:: Your instructions ::
Search the data for the string "will" and copy each line in which it appears.

:: Supplied information ::
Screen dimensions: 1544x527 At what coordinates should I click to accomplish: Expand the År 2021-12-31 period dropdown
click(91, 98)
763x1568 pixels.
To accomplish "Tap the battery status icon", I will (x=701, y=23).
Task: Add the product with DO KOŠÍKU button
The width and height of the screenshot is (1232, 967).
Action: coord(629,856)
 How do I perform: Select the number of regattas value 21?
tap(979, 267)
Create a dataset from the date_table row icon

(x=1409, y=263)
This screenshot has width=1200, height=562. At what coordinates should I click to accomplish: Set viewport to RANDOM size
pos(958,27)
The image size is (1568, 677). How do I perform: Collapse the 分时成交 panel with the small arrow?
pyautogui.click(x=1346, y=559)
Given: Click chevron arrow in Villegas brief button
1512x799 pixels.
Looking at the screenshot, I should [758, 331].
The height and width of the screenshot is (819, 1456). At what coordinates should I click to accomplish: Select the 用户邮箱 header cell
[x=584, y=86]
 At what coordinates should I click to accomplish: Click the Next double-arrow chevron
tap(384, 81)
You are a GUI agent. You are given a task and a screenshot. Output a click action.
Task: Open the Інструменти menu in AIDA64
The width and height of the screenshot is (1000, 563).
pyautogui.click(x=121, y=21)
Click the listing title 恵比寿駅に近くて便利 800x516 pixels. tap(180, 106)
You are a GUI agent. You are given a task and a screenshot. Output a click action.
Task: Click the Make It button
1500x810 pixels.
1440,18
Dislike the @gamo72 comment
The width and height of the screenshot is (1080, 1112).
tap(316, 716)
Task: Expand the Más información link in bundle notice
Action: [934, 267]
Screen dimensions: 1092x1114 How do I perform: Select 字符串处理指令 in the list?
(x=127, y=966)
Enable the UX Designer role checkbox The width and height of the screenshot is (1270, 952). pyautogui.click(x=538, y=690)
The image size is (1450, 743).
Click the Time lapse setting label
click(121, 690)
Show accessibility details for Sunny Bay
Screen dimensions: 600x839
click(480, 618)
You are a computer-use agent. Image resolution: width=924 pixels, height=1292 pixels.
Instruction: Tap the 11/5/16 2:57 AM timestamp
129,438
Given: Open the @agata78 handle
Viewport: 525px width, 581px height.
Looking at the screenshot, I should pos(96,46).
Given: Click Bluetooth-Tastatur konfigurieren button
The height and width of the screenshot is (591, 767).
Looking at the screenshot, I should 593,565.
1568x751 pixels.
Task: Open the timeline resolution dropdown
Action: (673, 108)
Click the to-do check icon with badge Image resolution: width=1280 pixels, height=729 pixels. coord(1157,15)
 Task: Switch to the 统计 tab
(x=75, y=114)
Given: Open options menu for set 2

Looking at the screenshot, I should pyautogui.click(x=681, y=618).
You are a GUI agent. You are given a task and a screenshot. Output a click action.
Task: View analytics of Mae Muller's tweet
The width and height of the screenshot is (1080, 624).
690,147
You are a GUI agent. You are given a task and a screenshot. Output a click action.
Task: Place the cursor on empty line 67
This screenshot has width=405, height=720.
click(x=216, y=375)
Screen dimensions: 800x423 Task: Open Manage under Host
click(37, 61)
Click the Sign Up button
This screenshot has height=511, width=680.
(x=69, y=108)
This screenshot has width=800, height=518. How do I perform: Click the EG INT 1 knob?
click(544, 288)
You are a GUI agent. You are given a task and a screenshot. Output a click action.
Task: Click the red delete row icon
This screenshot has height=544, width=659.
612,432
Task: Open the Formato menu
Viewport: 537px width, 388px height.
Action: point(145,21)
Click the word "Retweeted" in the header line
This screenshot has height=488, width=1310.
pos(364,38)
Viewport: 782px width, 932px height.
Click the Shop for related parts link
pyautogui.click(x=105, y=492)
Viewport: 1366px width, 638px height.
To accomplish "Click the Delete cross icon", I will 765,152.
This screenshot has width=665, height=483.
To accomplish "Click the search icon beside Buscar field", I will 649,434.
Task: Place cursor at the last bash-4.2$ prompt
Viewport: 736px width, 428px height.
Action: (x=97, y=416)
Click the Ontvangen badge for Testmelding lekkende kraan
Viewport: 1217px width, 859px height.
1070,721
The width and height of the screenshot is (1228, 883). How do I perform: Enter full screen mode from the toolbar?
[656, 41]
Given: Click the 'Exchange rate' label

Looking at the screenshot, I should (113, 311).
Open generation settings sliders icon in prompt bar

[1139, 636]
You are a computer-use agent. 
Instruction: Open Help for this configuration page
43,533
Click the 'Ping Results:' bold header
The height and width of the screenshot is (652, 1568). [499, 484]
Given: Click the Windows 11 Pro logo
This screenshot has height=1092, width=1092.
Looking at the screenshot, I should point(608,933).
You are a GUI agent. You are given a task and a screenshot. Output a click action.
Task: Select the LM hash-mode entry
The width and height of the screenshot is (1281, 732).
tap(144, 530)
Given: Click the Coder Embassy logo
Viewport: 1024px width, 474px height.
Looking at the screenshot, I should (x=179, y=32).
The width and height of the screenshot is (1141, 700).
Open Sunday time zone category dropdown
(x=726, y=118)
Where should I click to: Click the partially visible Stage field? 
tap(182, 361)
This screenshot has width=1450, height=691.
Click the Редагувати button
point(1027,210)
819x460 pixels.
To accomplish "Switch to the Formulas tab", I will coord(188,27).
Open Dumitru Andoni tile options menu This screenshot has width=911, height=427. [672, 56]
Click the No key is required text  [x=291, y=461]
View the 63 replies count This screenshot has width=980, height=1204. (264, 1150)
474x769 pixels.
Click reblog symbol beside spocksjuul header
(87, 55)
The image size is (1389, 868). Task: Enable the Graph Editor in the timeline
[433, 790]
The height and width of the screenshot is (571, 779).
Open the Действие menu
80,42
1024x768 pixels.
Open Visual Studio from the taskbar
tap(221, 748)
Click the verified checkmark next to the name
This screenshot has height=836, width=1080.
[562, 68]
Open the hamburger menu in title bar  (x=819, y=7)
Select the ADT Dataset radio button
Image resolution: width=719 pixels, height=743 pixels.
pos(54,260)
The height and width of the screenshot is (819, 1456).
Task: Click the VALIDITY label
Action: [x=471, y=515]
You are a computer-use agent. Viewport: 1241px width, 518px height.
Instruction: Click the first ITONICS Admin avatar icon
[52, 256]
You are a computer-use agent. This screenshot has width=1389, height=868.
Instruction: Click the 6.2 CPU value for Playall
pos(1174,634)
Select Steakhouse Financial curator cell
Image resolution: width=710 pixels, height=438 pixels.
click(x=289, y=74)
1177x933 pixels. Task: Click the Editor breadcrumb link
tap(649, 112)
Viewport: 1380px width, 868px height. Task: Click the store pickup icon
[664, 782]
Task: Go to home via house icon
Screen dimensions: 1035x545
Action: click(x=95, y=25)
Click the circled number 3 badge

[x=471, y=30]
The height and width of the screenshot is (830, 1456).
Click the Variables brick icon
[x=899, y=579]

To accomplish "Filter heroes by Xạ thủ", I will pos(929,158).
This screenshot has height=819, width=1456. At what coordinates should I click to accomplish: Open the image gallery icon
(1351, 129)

:: Solution for this exercise ::
To accomplish "Tap the battery status icon", I will (x=701, y=23).
To accomplish "Click the Delete cross icon", I will 765,152.
To accomplish "Click the search icon beside Buscar field", I will 649,434.
To accomplish "Switch to the Formulas tab", I will coord(188,27).
To accomplish "Filter heroes by Xạ thủ", I will pos(929,158).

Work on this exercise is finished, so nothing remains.